> **What is needed**:
Copy every line of the records below that holds the word "Windows".

> **Supplied material**:
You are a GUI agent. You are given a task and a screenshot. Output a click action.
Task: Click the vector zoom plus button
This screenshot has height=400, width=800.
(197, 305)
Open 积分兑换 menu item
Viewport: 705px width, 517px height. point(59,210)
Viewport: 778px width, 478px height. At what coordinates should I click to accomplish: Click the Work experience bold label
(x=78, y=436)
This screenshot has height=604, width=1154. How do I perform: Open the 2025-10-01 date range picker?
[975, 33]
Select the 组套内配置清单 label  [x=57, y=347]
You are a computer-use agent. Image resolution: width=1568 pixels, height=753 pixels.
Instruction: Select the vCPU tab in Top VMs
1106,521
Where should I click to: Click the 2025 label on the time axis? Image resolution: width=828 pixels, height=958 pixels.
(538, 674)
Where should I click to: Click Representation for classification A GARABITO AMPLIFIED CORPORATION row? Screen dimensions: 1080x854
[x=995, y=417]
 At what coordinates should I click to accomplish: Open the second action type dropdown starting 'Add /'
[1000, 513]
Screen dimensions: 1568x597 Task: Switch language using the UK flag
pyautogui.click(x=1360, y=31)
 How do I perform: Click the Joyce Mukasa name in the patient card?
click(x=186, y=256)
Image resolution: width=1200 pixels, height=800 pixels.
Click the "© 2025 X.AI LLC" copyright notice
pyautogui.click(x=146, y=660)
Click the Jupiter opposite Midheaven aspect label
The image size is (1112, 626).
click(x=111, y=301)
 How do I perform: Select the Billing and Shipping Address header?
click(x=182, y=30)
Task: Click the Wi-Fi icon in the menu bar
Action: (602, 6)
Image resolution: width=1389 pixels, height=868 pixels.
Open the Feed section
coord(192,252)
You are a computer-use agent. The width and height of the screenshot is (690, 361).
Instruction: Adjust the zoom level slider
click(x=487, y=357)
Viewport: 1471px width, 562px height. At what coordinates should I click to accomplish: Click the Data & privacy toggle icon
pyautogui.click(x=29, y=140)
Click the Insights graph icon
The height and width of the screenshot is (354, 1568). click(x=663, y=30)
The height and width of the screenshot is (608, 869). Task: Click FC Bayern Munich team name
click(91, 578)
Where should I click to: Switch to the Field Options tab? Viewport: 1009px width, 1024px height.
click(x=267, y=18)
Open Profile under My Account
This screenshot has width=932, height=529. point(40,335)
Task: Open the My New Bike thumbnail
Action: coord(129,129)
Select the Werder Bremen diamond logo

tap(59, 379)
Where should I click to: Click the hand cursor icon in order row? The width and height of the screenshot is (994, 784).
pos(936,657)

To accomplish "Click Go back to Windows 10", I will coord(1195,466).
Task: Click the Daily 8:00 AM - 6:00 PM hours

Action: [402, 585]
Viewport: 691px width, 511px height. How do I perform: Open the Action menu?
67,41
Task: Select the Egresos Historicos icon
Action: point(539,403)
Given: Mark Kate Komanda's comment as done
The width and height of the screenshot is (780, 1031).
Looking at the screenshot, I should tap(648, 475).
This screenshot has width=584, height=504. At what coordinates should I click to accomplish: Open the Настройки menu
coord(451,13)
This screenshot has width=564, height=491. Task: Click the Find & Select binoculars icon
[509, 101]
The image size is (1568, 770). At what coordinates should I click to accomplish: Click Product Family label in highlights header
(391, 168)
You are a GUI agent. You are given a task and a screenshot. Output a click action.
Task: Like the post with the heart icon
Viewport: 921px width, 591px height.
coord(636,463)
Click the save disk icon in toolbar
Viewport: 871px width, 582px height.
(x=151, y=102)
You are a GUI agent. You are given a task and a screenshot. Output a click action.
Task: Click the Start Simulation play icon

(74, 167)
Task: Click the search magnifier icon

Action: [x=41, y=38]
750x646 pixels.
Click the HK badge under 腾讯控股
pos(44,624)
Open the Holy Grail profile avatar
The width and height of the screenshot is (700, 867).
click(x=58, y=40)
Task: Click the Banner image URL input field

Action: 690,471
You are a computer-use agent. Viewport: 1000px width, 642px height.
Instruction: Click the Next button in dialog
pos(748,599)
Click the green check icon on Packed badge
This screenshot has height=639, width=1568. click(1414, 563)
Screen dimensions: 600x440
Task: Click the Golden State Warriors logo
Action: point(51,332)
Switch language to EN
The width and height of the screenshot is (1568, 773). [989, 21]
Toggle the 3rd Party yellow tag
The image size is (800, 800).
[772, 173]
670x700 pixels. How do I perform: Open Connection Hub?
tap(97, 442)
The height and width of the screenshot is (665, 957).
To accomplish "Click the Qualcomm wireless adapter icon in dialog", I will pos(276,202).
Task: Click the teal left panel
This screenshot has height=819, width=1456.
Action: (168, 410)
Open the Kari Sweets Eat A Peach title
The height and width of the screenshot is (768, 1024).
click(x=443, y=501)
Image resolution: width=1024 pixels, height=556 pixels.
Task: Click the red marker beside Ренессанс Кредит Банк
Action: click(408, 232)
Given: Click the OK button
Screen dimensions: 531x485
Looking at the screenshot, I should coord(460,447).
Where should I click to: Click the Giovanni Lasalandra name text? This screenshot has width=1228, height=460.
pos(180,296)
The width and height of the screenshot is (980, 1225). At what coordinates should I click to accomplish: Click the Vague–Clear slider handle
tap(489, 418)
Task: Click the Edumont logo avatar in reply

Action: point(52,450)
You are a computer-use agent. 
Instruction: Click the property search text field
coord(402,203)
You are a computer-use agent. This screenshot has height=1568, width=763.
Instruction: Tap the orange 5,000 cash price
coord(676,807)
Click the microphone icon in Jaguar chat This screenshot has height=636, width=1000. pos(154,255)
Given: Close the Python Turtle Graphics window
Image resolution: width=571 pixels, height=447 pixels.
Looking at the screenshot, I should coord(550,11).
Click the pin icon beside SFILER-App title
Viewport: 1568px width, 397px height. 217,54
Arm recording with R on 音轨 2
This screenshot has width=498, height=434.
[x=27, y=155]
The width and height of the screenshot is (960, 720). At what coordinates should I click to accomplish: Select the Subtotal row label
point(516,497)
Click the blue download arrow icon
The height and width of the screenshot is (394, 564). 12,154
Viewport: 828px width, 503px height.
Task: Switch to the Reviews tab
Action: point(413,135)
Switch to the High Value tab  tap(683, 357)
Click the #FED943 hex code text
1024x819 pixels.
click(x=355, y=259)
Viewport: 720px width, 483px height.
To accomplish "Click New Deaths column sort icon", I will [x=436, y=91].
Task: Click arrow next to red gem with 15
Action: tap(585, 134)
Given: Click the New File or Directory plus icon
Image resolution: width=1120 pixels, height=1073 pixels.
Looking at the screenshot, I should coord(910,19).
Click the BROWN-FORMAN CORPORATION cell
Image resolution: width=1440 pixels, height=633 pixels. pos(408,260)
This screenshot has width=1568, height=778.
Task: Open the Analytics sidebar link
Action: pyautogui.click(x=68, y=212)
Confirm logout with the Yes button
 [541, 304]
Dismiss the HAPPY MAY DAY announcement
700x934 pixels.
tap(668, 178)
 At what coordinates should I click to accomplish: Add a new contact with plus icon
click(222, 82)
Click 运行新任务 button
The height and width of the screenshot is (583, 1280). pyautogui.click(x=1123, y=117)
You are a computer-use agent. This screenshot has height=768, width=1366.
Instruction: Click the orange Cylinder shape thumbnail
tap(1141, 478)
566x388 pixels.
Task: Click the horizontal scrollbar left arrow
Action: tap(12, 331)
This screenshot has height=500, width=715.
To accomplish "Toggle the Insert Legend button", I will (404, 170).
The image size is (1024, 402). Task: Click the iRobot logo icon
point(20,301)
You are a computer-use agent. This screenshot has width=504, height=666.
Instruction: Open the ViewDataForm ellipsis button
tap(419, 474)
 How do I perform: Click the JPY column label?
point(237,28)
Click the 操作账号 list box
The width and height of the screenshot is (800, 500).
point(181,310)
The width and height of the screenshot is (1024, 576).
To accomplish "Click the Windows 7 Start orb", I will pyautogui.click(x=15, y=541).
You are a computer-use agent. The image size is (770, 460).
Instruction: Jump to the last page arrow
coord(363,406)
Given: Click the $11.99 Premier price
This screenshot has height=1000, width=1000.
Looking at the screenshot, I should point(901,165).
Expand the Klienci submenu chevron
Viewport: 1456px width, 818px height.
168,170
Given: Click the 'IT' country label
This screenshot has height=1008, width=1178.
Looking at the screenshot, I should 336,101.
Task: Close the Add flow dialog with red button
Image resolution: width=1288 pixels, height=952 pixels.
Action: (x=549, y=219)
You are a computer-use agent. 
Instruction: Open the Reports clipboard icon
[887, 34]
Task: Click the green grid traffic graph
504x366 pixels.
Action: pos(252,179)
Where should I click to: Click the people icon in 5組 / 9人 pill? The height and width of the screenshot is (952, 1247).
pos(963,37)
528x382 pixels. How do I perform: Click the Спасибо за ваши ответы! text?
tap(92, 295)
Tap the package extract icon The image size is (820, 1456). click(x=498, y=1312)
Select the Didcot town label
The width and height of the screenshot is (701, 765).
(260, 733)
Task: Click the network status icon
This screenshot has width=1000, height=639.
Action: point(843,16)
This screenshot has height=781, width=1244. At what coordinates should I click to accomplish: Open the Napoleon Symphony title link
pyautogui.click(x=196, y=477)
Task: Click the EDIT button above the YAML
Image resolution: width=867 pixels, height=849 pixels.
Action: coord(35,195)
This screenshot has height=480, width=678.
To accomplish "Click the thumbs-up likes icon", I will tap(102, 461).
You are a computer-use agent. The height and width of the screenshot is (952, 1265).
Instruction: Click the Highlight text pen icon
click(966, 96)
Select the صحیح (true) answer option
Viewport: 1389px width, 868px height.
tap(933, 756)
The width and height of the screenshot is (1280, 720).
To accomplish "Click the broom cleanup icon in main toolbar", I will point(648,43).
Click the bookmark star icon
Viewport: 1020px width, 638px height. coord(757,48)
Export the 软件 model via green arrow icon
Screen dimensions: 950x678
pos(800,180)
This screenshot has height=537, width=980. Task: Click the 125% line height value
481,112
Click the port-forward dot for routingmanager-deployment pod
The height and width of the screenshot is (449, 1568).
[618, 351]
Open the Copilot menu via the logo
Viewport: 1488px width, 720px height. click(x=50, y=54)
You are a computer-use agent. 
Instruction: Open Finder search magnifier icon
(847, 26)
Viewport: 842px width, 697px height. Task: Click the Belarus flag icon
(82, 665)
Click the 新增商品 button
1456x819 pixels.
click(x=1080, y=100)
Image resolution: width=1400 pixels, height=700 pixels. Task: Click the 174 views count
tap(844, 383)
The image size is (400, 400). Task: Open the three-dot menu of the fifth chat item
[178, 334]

> **Solution for this problem**:
To accomplish "Click Go back to Windows 10", I will coord(1195,466).
To accomplish "Click the Windows 7 Start orb", I will pyautogui.click(x=15, y=541).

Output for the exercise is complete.